Vicki Myron, head librarian in the small town of Spencer, Iowa, found a tiny kitten, nearly frozen, in the library’s book drop one cold winter morning. She took the kitten to a vet, nursed him to health, and named him Dewey, for obvious reasons 🙂 She kept him in the library, since he was most comfortable there, and he became and remained the official library cat for the next 18 years.

Despite his sad beginnings (who would drop a tiny kitten in a book drop in dangerously cold temperatures?), Dewey turned out to be a very good-natured little cat, outgoing, affable, and happy, jumping up on people’s laps, cuddling in their arms as they read, making friends with special needs children and the elderly. At first there was some resistance – what if people didn’t like cats or were allergic – etc. etc. But everyone grew to like Dewey so much that any objections soon evaporated.

Spencer was a small town deeply affected by the emergence of factory farming, which destroyed small farms and a way of life. Dewey was instrumental in cheering  people up during very depressing times.

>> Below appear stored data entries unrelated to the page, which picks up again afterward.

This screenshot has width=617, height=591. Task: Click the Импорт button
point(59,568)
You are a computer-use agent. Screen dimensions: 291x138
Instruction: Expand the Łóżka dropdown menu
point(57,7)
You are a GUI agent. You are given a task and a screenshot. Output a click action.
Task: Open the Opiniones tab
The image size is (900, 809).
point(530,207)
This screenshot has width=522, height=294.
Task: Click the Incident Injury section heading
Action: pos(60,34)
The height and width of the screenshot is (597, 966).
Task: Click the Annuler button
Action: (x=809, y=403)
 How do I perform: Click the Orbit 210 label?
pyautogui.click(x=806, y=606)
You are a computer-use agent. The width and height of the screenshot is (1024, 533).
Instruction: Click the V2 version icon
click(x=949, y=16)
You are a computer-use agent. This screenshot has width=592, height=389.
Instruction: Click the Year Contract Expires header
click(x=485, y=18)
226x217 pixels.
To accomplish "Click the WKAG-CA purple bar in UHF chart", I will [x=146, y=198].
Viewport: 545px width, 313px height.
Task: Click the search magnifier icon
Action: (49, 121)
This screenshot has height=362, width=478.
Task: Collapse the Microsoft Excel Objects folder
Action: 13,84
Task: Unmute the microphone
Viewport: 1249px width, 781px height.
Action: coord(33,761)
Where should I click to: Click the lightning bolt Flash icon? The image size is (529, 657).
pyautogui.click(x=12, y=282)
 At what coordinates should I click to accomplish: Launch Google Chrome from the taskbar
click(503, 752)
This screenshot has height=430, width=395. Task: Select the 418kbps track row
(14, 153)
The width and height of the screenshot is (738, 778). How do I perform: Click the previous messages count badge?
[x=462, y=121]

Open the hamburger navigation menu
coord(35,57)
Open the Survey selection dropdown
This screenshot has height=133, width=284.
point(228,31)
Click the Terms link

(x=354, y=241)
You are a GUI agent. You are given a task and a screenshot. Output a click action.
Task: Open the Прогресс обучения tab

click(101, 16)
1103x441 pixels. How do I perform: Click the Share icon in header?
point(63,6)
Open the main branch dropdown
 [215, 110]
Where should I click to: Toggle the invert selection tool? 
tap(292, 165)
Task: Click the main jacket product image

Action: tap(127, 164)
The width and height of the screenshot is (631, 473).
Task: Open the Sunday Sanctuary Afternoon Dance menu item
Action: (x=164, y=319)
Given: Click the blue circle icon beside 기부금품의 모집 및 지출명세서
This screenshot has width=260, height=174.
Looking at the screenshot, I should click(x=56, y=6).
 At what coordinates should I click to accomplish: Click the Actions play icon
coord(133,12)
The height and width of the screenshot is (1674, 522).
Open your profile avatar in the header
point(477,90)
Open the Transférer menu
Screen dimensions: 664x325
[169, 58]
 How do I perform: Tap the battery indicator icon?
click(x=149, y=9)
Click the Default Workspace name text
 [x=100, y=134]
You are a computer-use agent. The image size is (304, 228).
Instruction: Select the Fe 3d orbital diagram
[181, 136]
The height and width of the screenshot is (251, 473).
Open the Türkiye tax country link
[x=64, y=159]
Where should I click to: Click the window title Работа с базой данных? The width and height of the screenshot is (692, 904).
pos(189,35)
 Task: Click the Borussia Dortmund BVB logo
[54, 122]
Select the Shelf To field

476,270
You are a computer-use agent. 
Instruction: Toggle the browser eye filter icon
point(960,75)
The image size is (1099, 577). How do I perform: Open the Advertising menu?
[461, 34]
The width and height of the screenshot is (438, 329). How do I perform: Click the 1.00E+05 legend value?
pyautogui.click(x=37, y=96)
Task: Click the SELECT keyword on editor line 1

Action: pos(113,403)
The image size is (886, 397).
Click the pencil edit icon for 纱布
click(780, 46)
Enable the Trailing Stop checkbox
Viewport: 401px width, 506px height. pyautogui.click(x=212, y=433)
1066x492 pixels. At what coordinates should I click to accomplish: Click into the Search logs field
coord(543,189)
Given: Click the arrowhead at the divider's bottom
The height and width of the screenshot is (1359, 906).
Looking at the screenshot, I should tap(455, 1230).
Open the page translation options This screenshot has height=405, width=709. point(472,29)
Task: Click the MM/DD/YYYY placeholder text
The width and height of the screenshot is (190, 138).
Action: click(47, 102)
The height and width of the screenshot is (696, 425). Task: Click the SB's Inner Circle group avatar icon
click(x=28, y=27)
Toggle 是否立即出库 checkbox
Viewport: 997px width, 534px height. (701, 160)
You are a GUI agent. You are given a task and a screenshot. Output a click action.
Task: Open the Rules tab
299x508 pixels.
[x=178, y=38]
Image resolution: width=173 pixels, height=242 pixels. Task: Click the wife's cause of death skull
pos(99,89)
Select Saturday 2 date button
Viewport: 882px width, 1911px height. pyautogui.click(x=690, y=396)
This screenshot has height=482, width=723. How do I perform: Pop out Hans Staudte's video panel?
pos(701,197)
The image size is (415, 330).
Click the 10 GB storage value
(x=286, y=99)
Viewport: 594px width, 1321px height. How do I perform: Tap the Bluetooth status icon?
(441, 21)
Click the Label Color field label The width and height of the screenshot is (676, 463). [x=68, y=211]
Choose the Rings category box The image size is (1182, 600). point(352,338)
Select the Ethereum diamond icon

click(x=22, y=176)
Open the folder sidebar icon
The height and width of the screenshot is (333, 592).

Myron is a really interesting, endearing figure herself. She became a struggling single mother after divorcing an alcoholic husband, and a non-traditional student when she went back to library school. Later, she battled breast cancer. Eventually Dewey grew old, and eventually of course he passed on, and Myron, along with the town mourned. In the 2017 edition, you learn about Myron retiring, getting remarried, and the new cat she adopted (Page Turner), starkly different from Dewey, but just as lovable in his own way.  Myron says she didn’t know how many details of her own life she should include, but you as a reader connect to the humans just as much as you do the animals they love. She goes through many of the struggles we all do, and so her story is very relatable.

Wonderful, wonderful book, and I will never forget Dewey, or Myron.